- TASK STATEMENT:
In this exercise, the entries below are to be transcribed exactly, line by line.

※ ※ ※

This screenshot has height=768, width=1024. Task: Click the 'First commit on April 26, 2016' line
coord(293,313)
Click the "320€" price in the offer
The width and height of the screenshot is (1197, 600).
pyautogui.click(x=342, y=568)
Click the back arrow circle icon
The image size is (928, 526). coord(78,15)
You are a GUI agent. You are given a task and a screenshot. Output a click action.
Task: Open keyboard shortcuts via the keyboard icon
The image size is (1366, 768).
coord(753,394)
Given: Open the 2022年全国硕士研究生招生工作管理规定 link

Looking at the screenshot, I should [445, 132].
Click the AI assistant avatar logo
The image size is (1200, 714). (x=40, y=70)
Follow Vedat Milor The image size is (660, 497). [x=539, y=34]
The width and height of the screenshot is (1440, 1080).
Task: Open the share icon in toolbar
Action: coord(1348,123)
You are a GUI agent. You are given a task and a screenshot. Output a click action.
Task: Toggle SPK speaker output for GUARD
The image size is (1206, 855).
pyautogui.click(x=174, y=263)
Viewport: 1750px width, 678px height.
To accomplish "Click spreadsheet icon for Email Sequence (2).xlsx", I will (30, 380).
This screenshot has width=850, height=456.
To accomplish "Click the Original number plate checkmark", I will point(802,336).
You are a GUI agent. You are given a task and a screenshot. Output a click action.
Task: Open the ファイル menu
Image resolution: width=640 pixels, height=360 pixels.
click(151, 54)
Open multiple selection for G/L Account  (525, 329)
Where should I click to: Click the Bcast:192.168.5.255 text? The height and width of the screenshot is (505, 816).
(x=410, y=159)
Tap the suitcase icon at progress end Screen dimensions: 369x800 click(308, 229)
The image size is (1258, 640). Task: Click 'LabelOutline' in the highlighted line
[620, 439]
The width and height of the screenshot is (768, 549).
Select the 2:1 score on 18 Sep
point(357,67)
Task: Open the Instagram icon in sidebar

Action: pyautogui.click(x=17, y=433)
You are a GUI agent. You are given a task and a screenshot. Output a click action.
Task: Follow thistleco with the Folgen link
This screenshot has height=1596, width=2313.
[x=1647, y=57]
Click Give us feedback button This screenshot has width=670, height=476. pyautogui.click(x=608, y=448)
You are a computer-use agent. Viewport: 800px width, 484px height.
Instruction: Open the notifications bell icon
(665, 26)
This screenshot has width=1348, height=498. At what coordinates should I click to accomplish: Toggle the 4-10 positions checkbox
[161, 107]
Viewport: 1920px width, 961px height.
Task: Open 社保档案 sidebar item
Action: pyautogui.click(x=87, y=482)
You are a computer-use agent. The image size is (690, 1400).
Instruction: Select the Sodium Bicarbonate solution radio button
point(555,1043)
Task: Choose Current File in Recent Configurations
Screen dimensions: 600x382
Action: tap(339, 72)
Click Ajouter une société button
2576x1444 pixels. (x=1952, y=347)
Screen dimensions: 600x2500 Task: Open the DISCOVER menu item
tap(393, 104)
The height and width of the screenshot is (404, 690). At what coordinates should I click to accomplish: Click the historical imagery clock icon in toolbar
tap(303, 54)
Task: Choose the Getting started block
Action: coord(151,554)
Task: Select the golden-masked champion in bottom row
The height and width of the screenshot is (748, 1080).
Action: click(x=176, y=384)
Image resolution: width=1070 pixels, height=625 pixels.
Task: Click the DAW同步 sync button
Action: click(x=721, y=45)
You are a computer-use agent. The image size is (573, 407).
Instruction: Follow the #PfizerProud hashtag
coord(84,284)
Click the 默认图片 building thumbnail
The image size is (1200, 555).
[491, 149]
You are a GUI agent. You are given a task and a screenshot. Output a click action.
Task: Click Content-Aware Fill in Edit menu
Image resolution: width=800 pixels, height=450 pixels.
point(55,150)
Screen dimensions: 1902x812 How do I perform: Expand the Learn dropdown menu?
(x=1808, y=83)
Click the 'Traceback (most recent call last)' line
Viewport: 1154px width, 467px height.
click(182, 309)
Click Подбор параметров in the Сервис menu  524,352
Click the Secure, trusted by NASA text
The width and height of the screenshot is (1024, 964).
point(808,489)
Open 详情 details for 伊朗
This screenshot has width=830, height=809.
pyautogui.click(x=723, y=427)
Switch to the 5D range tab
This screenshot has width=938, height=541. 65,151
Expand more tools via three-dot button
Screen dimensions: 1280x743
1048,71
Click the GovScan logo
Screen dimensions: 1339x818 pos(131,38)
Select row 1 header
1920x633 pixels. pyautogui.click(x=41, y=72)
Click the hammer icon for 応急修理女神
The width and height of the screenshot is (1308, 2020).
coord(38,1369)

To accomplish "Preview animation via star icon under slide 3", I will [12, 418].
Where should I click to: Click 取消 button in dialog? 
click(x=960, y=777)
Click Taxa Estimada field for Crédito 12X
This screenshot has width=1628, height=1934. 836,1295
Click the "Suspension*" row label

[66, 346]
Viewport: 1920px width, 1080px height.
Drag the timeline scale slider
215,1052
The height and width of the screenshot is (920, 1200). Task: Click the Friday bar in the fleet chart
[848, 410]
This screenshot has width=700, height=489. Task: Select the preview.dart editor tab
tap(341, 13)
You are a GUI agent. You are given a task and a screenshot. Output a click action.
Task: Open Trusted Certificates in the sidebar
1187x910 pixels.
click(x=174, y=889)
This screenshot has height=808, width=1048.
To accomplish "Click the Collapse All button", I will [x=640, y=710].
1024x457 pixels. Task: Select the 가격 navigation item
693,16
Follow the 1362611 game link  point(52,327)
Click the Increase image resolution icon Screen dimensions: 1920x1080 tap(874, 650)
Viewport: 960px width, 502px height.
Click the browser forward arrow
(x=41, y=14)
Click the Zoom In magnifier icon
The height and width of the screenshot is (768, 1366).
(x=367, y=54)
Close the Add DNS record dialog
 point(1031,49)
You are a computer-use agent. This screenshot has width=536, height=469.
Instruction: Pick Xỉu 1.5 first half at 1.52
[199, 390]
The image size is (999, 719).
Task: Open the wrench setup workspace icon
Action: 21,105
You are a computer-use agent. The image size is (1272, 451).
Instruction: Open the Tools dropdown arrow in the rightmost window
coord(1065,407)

※ ※ ※

- ANSWER TO THE PROBLEM:
This screenshot has height=768, width=1024. Task: Click the 'First commit on April 26, 2016' line
coord(293,313)
Click the "320€" price in the offer
The width and height of the screenshot is (1197, 600).
pyautogui.click(x=342, y=568)
Click the back arrow circle icon
The image size is (928, 526). coord(78,15)
You are a GUI agent. You are given a task and a screenshot. Output a click action.
Task: Open keyboard shortcuts via the keyboard icon
The image size is (1366, 768).
coord(753,394)
Given: Open the 2022年全国硕士研究生招生工作管理规定 link

Looking at the screenshot, I should [445, 132].
Click the AI assistant avatar logo
The image size is (1200, 714). (x=40, y=70)
Follow Vedat Milor The image size is (660, 497). [x=539, y=34]
The width and height of the screenshot is (1440, 1080).
Task: Open the share icon in toolbar
Action: coord(1348,123)
You are a GUI agent. You are given a task and a screenshot. Output a click action.
Task: Toggle SPK speaker output for GUARD
The image size is (1206, 855).
pyautogui.click(x=174, y=263)
Viewport: 1750px width, 678px height.
To accomplish "Click spreadsheet icon for Email Sequence (2).xlsx", I will (30, 380).
This screenshot has width=850, height=456.
To accomplish "Click the Original number plate checkmark", I will point(802,336).
You are a GUI agent. You are given a task and a screenshot. Output a click action.
Task: Open the ファイル menu
Image resolution: width=640 pixels, height=360 pixels.
click(151, 54)
Open multiple selection for G/L Account  (525, 329)
Where should I click to: Click the Bcast:192.168.5.255 text? The height and width of the screenshot is (505, 816).
(x=410, y=159)
Tap the suitcase icon at progress end Screen dimensions: 369x800 click(308, 229)
The image size is (1258, 640). Task: Click 'LabelOutline' in the highlighted line
[620, 439]
The width and height of the screenshot is (768, 549).
Select the 2:1 score on 18 Sep
point(357,67)
Task: Open the Instagram icon in sidebar

Action: pyautogui.click(x=17, y=433)
You are a GUI agent. You are given a task and a screenshot. Output a click action.
Task: Follow thistleco with the Folgen link
This screenshot has height=1596, width=2313.
[x=1647, y=57]
Click Give us feedback button This screenshot has width=670, height=476. pyautogui.click(x=608, y=448)
You are a computer-use agent. Viewport: 800px width, 484px height.
Instruction: Open the notifications bell icon
(665, 26)
This screenshot has width=1348, height=498. At what coordinates should I click to accomplish: Toggle the 4-10 positions checkbox
[161, 107]
Viewport: 1920px width, 961px height.
Task: Open 社保档案 sidebar item
Action: pyautogui.click(x=87, y=482)
You are a computer-use agent. The image size is (690, 1400).
Instruction: Select the Sodium Bicarbonate solution radio button
point(555,1043)
Task: Choose Current File in Recent Configurations
Screen dimensions: 600x382
Action: tap(339, 72)
Click Ajouter une société button
2576x1444 pixels. (x=1952, y=347)
Screen dimensions: 600x2500 Task: Open the DISCOVER menu item
tap(393, 104)
The height and width of the screenshot is (404, 690). At what coordinates should I click to accomplish: Click the historical imagery clock icon in toolbar
tap(303, 54)
Task: Choose the Getting started block
Action: coord(151,554)
Task: Select the golden-masked champion in bottom row
The height and width of the screenshot is (748, 1080).
Action: click(x=176, y=384)
Image resolution: width=1070 pixels, height=625 pixels.
Task: Click the DAW同步 sync button
Action: click(x=721, y=45)
You are a computer-use agent. The image size is (573, 407).
Instruction: Follow the #PfizerProud hashtag
coord(84,284)
Click the 默认图片 building thumbnail
The image size is (1200, 555).
[491, 149]
You are a GUI agent. You are given a task and a screenshot. Output a click action.
Task: Click Content-Aware Fill in Edit menu
Image resolution: width=800 pixels, height=450 pixels.
point(55,150)
Screen dimensions: 1902x812 How do I perform: Expand the Learn dropdown menu?
(x=1808, y=83)
Click the 'Traceback (most recent call last)' line
Viewport: 1154px width, 467px height.
click(182, 309)
Click Подбор параметров in the Сервис menu  524,352
Click the Secure, trusted by NASA text
The width and height of the screenshot is (1024, 964).
point(808,489)
Open 详情 details for 伊朗
This screenshot has width=830, height=809.
pyautogui.click(x=723, y=427)
Switch to the 5D range tab
This screenshot has width=938, height=541. 65,151
Expand more tools via three-dot button
Screen dimensions: 1280x743
1048,71
Click the GovScan logo
Screen dimensions: 1339x818 pos(131,38)
Select row 1 header
1920x633 pixels. pyautogui.click(x=41, y=72)
Click the hammer icon for 応急修理女神
The width and height of the screenshot is (1308, 2020).
coord(38,1369)

To accomplish "Preview animation via star icon under slide 3", I will [12, 418].
Where should I click to: Click 取消 button in dialog? 
click(x=960, y=777)
Click Taxa Estimada field for Crédito 12X
This screenshot has width=1628, height=1934. 836,1295
Click the "Suspension*" row label

[66, 346]
Viewport: 1920px width, 1080px height.
Drag the timeline scale slider
215,1052
The height and width of the screenshot is (920, 1200). Task: Click the Friday bar in the fleet chart
[848, 410]
This screenshot has width=700, height=489. Task: Select the preview.dart editor tab
tap(341, 13)
You are a GUI agent. You are given a task and a screenshot. Output a click action.
Task: Open Trusted Certificates in the sidebar
1187x910 pixels.
click(x=174, y=889)
This screenshot has height=808, width=1048.
To accomplish "Click the Collapse All button", I will [x=640, y=710].
1024x457 pixels. Task: Select the 가격 navigation item
693,16
Follow the 1362611 game link  point(52,327)
Click the Increase image resolution icon Screen dimensions: 1920x1080 tap(874, 650)
Viewport: 960px width, 502px height.
Click the browser forward arrow
(x=41, y=14)
Click the Zoom In magnifier icon
The height and width of the screenshot is (768, 1366).
(x=367, y=54)
Close the Add DNS record dialog
 point(1031,49)
You are a computer-use agent. This screenshot has width=536, height=469.
Instruction: Pick Xỉu 1.5 first half at 1.52
[199, 390]
The image size is (999, 719).
Task: Open the wrench setup workspace icon
Action: 21,105
You are a computer-use agent. The image size is (1272, 451).
Instruction: Open the Tools dropdown arrow in the rightmost window
coord(1065,407)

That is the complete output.